Who in the world is interesting to you right now, and why?
British poet Robert Montgomery sparks my interest. He’s found brilliant, simple ways to lift poems off the page. He mows words into hillsides and crafts verses with wood that he sets aflame. He creates atmosphere with poems without causing a sense of gimmick.
What's one art trend you want to see die this year?
Beyoncé fever. Not, like, actual death, but I don’t find her ideas or lyrics groundbreaking and compelling, like everyone raves. Although, variety is the spice of life. To each his own.
A page from Semblance.
Words by Eleanor Perry-Smith, calligraphy and drawing by Jake Weidmann.
What's your day job?
I write full-time. It’s all I’ve ever wanted to do.
A mystery patron offers you unlimited funds for life. What will you do with it?
Give it back. Or maybe I’d buy a pony and a pool, then get back to work.
Denver, love it or leave it? What keeps you here — or makes you want to leave?
I was born here, and as long as my family stays, I’m happily anchored. I love my friends, the weather, the vast wilderness, that I can always find a cheap drink and a parking spot in five minutes or less. I belong in a mid-sized city.
What's the one thing Denver could do to help the arts?
Slow down.
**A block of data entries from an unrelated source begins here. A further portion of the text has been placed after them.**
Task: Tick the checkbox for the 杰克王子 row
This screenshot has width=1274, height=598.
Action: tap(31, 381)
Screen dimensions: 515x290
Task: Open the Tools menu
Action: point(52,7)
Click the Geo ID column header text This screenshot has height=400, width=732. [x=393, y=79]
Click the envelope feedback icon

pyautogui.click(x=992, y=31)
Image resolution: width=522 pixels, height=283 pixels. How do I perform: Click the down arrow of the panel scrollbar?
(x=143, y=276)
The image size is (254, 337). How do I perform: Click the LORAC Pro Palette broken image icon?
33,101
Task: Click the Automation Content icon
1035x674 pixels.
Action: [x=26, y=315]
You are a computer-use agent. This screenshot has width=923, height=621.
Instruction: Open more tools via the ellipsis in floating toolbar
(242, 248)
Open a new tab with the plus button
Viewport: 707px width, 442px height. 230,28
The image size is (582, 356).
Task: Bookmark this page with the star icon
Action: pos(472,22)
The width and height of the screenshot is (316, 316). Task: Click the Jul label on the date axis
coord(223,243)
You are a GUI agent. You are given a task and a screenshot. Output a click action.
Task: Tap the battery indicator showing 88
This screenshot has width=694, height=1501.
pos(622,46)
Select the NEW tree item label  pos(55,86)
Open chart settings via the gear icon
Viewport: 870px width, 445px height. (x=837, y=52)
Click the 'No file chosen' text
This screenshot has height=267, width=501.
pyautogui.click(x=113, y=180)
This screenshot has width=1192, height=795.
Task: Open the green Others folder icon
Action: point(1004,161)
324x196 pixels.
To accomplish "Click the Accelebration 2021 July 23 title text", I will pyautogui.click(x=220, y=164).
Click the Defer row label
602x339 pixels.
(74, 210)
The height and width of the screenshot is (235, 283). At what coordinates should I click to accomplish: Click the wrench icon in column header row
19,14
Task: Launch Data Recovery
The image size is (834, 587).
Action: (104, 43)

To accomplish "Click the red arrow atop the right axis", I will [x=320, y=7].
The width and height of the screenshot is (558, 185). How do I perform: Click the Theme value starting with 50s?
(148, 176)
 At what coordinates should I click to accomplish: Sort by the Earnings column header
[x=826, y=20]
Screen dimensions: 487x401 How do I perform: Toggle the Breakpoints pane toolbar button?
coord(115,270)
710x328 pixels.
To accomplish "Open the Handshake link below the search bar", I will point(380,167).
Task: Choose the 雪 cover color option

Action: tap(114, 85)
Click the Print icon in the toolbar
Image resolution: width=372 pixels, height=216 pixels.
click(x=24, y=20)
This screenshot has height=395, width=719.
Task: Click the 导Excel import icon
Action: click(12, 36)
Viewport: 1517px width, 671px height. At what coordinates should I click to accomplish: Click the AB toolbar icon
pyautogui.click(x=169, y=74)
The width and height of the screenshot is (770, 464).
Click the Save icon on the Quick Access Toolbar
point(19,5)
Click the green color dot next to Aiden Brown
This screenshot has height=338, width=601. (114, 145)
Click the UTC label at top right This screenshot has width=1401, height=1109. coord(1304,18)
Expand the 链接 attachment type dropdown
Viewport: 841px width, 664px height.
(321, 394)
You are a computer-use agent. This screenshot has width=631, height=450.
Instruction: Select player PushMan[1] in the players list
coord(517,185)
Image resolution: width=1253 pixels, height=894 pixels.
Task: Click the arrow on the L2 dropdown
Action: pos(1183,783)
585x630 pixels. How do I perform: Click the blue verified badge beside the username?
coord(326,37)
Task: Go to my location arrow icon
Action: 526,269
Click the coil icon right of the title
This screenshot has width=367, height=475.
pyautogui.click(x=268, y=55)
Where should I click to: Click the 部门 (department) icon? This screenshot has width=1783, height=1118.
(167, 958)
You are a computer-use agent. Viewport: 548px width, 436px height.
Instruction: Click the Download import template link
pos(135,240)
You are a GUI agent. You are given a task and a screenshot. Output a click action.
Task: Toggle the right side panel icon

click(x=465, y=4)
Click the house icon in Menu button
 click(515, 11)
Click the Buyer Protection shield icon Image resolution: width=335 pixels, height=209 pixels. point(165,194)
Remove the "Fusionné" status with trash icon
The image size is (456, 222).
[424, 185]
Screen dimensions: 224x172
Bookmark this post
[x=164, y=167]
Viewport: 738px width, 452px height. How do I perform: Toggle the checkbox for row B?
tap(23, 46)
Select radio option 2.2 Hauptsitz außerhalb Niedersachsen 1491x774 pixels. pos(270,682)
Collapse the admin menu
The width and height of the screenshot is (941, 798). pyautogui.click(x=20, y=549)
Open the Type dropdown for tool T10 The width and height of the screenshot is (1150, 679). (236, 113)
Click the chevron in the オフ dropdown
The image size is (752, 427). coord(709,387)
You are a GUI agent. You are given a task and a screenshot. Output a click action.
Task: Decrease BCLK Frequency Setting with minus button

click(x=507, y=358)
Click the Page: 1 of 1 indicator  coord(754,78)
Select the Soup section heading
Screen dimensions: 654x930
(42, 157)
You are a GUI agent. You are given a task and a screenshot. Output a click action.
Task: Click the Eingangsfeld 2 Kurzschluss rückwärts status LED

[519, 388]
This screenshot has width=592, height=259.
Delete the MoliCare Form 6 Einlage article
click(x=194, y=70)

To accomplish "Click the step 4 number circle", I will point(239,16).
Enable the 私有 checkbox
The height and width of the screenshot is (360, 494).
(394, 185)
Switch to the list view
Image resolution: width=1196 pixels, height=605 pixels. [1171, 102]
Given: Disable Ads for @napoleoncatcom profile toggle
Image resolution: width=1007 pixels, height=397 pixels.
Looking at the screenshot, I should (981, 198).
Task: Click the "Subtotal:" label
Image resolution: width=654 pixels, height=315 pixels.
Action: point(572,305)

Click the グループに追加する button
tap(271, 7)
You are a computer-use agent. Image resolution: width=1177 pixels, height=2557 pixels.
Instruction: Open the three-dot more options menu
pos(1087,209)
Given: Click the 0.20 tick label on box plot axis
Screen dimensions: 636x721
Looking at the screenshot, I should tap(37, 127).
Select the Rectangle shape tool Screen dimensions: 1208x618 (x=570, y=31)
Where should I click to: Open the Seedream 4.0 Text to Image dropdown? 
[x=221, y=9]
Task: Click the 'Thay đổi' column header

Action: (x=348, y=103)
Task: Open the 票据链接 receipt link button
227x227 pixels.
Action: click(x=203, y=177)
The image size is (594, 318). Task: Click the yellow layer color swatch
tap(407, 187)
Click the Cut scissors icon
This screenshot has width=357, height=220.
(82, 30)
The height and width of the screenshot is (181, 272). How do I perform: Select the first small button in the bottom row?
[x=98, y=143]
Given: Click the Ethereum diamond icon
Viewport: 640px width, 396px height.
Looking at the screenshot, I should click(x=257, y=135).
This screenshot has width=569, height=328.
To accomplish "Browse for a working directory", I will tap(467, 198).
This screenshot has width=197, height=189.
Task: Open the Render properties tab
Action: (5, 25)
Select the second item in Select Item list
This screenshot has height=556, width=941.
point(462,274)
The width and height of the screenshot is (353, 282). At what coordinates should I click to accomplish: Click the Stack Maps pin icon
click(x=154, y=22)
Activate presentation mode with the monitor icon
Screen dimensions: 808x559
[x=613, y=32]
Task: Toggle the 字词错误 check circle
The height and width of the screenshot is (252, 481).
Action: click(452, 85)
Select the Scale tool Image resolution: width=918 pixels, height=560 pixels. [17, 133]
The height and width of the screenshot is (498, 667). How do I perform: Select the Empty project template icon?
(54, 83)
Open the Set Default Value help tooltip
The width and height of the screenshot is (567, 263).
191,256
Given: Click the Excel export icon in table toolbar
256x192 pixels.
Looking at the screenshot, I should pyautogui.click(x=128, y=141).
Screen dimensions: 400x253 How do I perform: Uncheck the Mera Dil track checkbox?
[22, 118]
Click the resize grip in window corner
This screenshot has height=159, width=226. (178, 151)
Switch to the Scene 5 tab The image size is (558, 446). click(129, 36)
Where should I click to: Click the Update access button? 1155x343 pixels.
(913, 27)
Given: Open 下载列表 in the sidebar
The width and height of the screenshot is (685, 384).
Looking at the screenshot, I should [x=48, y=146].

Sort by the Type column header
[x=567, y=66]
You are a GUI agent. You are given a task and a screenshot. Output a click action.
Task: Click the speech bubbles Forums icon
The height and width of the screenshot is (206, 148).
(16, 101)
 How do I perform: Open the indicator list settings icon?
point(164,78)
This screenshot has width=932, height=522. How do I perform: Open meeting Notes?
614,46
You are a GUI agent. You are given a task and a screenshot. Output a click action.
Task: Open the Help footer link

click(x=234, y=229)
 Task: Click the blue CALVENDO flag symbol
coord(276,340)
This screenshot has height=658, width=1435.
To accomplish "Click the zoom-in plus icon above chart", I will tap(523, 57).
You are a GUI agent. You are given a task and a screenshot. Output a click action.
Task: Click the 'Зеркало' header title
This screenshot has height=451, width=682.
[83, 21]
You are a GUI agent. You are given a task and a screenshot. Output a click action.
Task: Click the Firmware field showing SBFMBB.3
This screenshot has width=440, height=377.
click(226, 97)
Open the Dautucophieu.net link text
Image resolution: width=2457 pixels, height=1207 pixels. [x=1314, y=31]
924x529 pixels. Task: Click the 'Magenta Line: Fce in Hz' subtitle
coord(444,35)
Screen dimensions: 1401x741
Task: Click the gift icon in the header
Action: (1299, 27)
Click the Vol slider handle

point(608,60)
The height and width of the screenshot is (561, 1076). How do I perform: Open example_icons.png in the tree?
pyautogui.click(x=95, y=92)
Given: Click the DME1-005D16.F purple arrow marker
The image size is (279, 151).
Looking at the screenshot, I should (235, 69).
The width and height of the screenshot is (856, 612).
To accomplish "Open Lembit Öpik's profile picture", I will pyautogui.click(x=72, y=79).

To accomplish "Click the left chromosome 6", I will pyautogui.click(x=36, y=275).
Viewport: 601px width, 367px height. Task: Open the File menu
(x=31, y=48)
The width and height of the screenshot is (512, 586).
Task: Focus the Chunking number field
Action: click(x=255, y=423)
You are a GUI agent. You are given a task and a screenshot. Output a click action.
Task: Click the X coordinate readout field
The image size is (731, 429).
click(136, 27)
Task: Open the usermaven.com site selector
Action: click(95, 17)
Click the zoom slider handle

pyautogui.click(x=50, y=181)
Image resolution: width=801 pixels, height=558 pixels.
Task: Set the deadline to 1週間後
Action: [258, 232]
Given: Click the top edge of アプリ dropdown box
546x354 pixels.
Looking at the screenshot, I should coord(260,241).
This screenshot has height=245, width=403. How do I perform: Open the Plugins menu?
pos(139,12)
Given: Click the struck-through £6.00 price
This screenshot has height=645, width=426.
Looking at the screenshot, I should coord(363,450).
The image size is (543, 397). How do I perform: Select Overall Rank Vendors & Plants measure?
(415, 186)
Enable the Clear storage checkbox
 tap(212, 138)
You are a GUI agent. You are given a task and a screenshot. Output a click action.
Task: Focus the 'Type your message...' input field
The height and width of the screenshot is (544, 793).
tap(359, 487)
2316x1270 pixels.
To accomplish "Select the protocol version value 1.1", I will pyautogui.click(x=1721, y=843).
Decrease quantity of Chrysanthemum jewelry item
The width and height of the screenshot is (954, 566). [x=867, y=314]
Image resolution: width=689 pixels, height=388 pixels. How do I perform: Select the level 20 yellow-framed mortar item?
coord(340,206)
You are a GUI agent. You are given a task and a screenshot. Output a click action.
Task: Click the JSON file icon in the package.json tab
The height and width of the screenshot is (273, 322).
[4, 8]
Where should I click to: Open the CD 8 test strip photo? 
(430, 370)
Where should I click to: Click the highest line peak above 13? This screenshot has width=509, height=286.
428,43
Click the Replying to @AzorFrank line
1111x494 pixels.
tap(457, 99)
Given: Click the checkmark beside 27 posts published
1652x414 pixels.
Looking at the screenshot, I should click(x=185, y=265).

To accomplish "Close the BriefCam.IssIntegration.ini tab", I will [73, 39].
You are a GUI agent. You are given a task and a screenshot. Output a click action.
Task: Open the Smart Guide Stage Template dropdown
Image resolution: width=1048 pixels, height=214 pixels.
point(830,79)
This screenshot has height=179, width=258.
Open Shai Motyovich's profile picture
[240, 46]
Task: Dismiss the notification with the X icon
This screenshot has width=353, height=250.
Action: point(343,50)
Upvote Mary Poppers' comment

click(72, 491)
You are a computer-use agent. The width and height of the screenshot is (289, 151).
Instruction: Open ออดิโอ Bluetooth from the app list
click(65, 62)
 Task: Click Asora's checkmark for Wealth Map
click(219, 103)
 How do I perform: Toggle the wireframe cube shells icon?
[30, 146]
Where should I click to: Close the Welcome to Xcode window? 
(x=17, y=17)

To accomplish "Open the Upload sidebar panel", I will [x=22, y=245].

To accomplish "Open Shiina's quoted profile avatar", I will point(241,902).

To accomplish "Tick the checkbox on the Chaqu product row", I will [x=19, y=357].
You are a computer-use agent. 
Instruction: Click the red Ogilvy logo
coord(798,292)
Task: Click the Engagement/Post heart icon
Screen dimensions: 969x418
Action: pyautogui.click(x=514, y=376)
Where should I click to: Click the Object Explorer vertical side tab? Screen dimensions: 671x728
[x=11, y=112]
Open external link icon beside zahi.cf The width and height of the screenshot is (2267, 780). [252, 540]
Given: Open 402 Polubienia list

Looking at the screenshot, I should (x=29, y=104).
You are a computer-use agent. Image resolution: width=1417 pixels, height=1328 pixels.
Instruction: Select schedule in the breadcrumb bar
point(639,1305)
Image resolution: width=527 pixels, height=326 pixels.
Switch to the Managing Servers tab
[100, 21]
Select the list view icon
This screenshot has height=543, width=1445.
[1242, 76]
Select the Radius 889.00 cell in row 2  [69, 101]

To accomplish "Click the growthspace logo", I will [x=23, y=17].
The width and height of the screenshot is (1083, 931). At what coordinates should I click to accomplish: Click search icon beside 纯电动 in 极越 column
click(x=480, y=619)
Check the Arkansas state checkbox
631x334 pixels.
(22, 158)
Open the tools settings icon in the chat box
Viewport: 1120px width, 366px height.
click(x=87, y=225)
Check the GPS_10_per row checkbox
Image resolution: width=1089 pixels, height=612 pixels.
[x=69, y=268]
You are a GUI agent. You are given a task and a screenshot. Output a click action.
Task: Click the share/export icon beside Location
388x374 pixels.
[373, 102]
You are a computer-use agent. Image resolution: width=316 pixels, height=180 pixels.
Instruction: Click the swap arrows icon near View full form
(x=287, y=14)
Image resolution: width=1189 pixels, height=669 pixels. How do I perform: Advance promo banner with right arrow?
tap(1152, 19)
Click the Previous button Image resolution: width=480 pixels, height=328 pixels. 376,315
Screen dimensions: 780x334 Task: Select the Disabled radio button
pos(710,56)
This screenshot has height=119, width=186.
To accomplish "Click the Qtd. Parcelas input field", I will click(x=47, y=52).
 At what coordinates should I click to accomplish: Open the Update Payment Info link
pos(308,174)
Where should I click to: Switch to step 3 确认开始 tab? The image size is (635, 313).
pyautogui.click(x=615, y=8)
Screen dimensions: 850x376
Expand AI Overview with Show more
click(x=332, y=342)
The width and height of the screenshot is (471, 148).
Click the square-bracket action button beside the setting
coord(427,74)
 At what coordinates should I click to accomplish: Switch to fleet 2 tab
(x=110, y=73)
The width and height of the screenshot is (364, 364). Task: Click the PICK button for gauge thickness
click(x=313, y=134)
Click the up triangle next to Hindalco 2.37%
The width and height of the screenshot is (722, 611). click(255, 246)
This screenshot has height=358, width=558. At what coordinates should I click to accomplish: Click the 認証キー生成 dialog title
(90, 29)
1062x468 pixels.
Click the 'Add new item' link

I’m watching friends get pushed out of their longtime studios in RiNo. It’s a universal problem, but it’s harder when it happens to people you love. But one of the great things about artists is that many of them adapt. They accept, march and rebuild, like an army of ants.
"Awning," a poem from Perry-Smith's book Revelry & Rhyme.
Who is your favorite Colorado Creative?
I admire artists who make the best of unfavorable situations. They teach us how to live. Patrick Marold has done this with his beetle-kill-sourced "Shadow Array" project at DIA, as well as his "Solar Drones" project made from a flood-damaged piano. He partners with nature in astounding ways. I heard Patrick speak at a small gathering last year and was moved by his hard work, humility and vision.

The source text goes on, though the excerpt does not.